* Listed records:
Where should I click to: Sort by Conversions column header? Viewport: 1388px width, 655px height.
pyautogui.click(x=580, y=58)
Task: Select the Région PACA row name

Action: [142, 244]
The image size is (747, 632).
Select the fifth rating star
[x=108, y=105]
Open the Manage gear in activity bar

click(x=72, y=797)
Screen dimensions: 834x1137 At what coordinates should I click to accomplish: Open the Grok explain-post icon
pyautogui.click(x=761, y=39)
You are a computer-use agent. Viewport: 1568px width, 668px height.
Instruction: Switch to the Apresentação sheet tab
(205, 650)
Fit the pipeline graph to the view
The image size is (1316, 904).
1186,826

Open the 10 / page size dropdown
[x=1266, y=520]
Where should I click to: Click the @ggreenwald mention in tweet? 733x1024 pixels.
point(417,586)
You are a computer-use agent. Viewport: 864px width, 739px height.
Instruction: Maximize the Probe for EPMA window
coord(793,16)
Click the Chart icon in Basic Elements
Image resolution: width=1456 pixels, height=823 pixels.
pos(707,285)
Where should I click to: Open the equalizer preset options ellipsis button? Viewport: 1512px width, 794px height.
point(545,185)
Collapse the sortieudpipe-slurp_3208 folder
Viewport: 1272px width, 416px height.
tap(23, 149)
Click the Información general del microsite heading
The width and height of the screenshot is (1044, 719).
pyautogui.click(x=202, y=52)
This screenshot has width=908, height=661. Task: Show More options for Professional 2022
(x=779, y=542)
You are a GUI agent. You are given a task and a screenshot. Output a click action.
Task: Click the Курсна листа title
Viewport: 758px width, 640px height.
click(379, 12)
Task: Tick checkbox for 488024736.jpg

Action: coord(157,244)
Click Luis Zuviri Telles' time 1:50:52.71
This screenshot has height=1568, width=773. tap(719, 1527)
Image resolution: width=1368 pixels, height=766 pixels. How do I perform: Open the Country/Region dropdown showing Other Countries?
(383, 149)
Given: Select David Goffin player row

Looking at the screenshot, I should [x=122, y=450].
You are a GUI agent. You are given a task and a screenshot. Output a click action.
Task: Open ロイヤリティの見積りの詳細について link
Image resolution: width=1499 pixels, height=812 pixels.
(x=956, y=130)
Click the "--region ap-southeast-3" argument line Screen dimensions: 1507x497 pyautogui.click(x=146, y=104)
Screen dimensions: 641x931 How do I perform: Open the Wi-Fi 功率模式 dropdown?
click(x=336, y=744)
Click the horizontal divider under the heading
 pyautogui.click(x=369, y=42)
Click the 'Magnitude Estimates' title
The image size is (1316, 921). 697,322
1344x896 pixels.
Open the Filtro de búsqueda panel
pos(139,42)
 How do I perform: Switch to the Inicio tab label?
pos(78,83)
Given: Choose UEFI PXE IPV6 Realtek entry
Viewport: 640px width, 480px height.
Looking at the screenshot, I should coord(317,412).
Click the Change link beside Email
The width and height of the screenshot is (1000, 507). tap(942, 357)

* Exercise objective: Reproduce every line of the listing above verbatim, from the first line to the last.

* Written answer:
Where should I click to: Sort by Conversions column header? Viewport: 1388px width, 655px height.
pyautogui.click(x=580, y=58)
Task: Select the Région PACA row name

Action: [142, 244]
The image size is (747, 632).
Select the fifth rating star
[x=108, y=105]
Open the Manage gear in activity bar

click(x=72, y=797)
Screen dimensions: 834x1137 At what coordinates should I click to accomplish: Open the Grok explain-post icon
pyautogui.click(x=761, y=39)
You are a computer-use agent. Viewport: 1568px width, 668px height.
Instruction: Switch to the Apresentação sheet tab
(205, 650)
Fit the pipeline graph to the view
The image size is (1316, 904).
1186,826

Open the 10 / page size dropdown
[x=1266, y=520]
Where should I click to: Click the @ggreenwald mention in tweet? 733x1024 pixels.
point(417,586)
You are a computer-use agent. Viewport: 864px width, 739px height.
Instruction: Maximize the Probe for EPMA window
coord(793,16)
Click the Chart icon in Basic Elements
Image resolution: width=1456 pixels, height=823 pixels.
pos(707,285)
Where should I click to: Open the equalizer preset options ellipsis button? Viewport: 1512px width, 794px height.
point(545,185)
Collapse the sortieudpipe-slurp_3208 folder
Viewport: 1272px width, 416px height.
tap(23, 149)
Click the Información general del microsite heading
The width and height of the screenshot is (1044, 719).
pyautogui.click(x=202, y=52)
This screenshot has width=908, height=661. Task: Show More options for Professional 2022
(x=779, y=542)
You are a GUI agent. You are given a task and a screenshot. Output a click action.
Task: Click the Курсна листа title
Viewport: 758px width, 640px height.
click(379, 12)
Task: Tick checkbox for 488024736.jpg

Action: coord(157,244)
Click Luis Zuviri Telles' time 1:50:52.71
This screenshot has height=1568, width=773. tap(719, 1527)
Image resolution: width=1368 pixels, height=766 pixels. How do I perform: Open the Country/Region dropdown showing Other Countries?
(383, 149)
Given: Select David Goffin player row

Looking at the screenshot, I should [x=122, y=450].
You are a GUI agent. You are given a task and a screenshot. Output a click action.
Task: Open ロイヤリティの見積りの詳細について link
Image resolution: width=1499 pixels, height=812 pixels.
(x=956, y=130)
Click the "--region ap-southeast-3" argument line Screen dimensions: 1507x497 pyautogui.click(x=146, y=104)
Screen dimensions: 641x931 How do I perform: Open the Wi-Fi 功率模式 dropdown?
click(x=336, y=744)
Click the horizontal divider under the heading
 pyautogui.click(x=369, y=42)
Click the 'Magnitude Estimates' title
The image size is (1316, 921). 697,322
1344x896 pixels.
Open the Filtro de búsqueda panel
pos(139,42)
 How do I perform: Switch to the Inicio tab label?
pos(78,83)
Given: Choose UEFI PXE IPV6 Realtek entry
Viewport: 640px width, 480px height.
Looking at the screenshot, I should coord(317,412).
Click the Change link beside Email
The width and height of the screenshot is (1000, 507). tap(942, 357)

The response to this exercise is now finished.